Nürnberg ist die Stadt, in der 1935 die nationalsozialistischen Rassengesetze proklamiert wurden. 1942 wurden in Nürnberg die Ergebnisse der entsetzlichen, menschenverachtenden medizinischen Experimente an einer wissenschaftlichen Konferenz diskutiert. Nach Abschluß des Zweiten Weltkrieges fanden die Nürnberger Prozesse statt. Gleichfalls in Nürnberg tagte vom 25. bis 27. Oktober 1996 der Internationale Kongreß „Medizin und Gewissen. 50 Jahre nach dem Nürnberger Ärzteprozeß“ (vgl. meinen Bericht „Erweiterndes Erinnern“, FrRu 4[1997]183-191). Das vorliegende Buch dokumentiert einen Querschnitt dieses Kongresses. Eine umfassende Dokumentation des Kongresses soll demnächst im Internet verfügbar sein.
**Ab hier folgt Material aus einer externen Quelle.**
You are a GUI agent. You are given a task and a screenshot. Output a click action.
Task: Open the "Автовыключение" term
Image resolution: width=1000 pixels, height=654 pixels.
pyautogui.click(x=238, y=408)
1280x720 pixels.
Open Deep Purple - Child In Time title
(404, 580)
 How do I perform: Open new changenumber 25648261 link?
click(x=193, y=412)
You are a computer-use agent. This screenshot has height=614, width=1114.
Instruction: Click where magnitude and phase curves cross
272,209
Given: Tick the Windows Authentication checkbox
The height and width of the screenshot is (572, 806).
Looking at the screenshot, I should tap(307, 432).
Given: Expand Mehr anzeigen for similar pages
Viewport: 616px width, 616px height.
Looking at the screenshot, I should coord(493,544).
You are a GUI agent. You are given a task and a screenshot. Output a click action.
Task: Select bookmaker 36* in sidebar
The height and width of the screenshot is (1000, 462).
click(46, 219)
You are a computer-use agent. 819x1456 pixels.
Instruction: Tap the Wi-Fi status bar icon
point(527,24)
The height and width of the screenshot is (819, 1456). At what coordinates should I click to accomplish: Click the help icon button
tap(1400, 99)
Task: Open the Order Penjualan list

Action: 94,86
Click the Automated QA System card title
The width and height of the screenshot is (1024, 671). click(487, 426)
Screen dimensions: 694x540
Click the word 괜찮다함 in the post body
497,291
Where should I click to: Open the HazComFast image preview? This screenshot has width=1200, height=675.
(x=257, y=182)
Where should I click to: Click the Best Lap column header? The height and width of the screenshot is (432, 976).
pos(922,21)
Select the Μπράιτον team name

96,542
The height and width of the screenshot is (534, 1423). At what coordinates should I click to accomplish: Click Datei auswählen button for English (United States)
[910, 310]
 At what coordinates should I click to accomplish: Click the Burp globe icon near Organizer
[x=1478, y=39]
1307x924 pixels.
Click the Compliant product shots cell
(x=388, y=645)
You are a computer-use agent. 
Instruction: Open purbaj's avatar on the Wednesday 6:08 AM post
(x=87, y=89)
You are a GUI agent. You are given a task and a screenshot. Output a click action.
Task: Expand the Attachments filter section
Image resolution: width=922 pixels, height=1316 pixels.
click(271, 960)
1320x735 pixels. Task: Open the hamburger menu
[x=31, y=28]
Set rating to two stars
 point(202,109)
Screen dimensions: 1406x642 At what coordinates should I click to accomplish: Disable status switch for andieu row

Im ersten Kapitel, In das nationalsozialistische Unrechtssystem verstrickt, geht es um ärztliche Praxis unter den Rassengesetzen von 1935, Euthanasie, das Verhältnis nicht-jüdischer deutscher Ärzte zu ihren jüdischen Kollegen, Psychiatrie, den Wandel des Roten Kreuzes zum Braunen Kreuz und die Bereitschaft der Ärzte zu Anpassung und Widerstand. Unter dem Titel Opfer und Täter in einer Medizin ohne Menschlichkeit werden Zeugnisse von Betroffenen und ihren Nachkommen präsentiert. Darunter finden sich persönliche Schilderungen von zwangssterilisierten Frauen und von Euthanasiegeschädigten, Berichte über die psychischen Folgen für Kinder der NS-Täter und Kinder der Opfer, sowie Zeugnisse der Bitterkeit, welche die zu spät gekommene Wiedergutmachung bei den Nachgeborenen noch heute verursacht. Im dritten Teil, Die Medizin auf der Anklagebank, wird über Menschenversuche und Menschenopfer nachgedacht. Hier wird aber auch Kritik geübt am Nürnberger Ärzteprozeß und am ,Vergessen mit System‘. Auswirkungen der Tabuisierung des Geschehenen durch die deutsche Ärzteschaft und Folgen für die ärztliche Biographik werden dargelegt. Das Kapitel Die immanenten Gefährdungen der modernen Medizin befaßt sich mit berufspolitischen Fragen im Zusammenhang mit Bioethikkonventionen, mit Gendiagnostik und -therapie und pränataler Medizin, mit Transplantationsmedizin, mit Krankheit und Profit etc. Dieser äußerst differenzierte und kritische Brückenschlag von der NS-Medizin zu heutigen Handhabungen bestimmter medizinischer Probleme mit gesellschaftlichen und wirtschaftlichen Konsequenzen mündet ein in gehaltvolle Nachbetrachtungen. Der vorliegende Kongreßband stellt eine vielschichtige, informative und teilweise aufwühlende Auseinandersetzung der Autoren mit der Vergangenheit dar. Das lesenswerte Werk enthält einen Anhang mit der Nürnberger Erklärung vom 27.10.1996, dem Moratorium für Gentests, der Resolution zu Sterbehilfe-Richtlinien und Informationen in eigener Sache der IPPNW (Internationale Ärzte für die Verhütung des Atomkrieges/Ärzte in sozialer Verantwortung).